In a world that sometimes overstates the legend of companies that affect real change in the way we live, it can be hard to distinguish true innovation from mere enablers. At last count, Indians have founded 61 unicorns. However, 40 of those companies have not been built in India. The US and Europe are popular breeding grounds for Indians looking to develop world class innovation. This points to a pressing need for an ecosystem that allows innovation to flourish. While Bangalore and Hyderabad have rapidly climbed the ranks of innovation cluster zones across the world, India needs to reimagine how we nurture ideas.
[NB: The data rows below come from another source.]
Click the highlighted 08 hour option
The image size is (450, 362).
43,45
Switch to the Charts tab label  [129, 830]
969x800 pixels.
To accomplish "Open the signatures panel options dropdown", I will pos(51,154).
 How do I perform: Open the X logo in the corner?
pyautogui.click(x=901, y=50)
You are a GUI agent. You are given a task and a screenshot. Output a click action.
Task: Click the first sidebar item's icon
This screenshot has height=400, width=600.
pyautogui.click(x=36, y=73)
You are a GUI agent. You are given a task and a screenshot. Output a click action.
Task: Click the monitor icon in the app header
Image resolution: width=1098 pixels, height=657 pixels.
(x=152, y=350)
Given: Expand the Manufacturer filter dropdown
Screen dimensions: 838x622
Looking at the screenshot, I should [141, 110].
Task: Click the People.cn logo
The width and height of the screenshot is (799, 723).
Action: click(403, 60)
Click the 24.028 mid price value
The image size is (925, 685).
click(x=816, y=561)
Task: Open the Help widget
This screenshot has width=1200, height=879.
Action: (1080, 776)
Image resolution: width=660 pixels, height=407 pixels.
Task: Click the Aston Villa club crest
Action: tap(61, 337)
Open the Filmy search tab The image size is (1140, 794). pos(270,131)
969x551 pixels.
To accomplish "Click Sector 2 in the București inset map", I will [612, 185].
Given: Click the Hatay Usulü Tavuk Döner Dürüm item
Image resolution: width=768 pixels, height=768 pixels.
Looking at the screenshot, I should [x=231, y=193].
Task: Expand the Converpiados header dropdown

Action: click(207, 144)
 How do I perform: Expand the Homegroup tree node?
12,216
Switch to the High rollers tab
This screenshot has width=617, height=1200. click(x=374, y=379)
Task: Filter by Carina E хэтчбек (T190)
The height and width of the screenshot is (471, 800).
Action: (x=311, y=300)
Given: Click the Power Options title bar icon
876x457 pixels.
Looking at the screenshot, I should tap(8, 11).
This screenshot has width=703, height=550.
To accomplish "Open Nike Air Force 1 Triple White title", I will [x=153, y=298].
Creating successful businesses from ideas with disruptive potential requires the alignment of people, capital and timing. Especially in India, where key elements of the early stage entrepreneurial ecosystem have a lot of catching up to do, creating impactful industry ripples can seem a far-fetched value proposition. Founders need to understand that disruption is not just an end goal but an attitude and culture ethos. When the entire team of focused on enabling disruption through the same development principles, magic can occur. Fragmented focus can lead to bad product strategy and poor market fit. The people impact on innovation is probably the most understated and least understood factor in long term success.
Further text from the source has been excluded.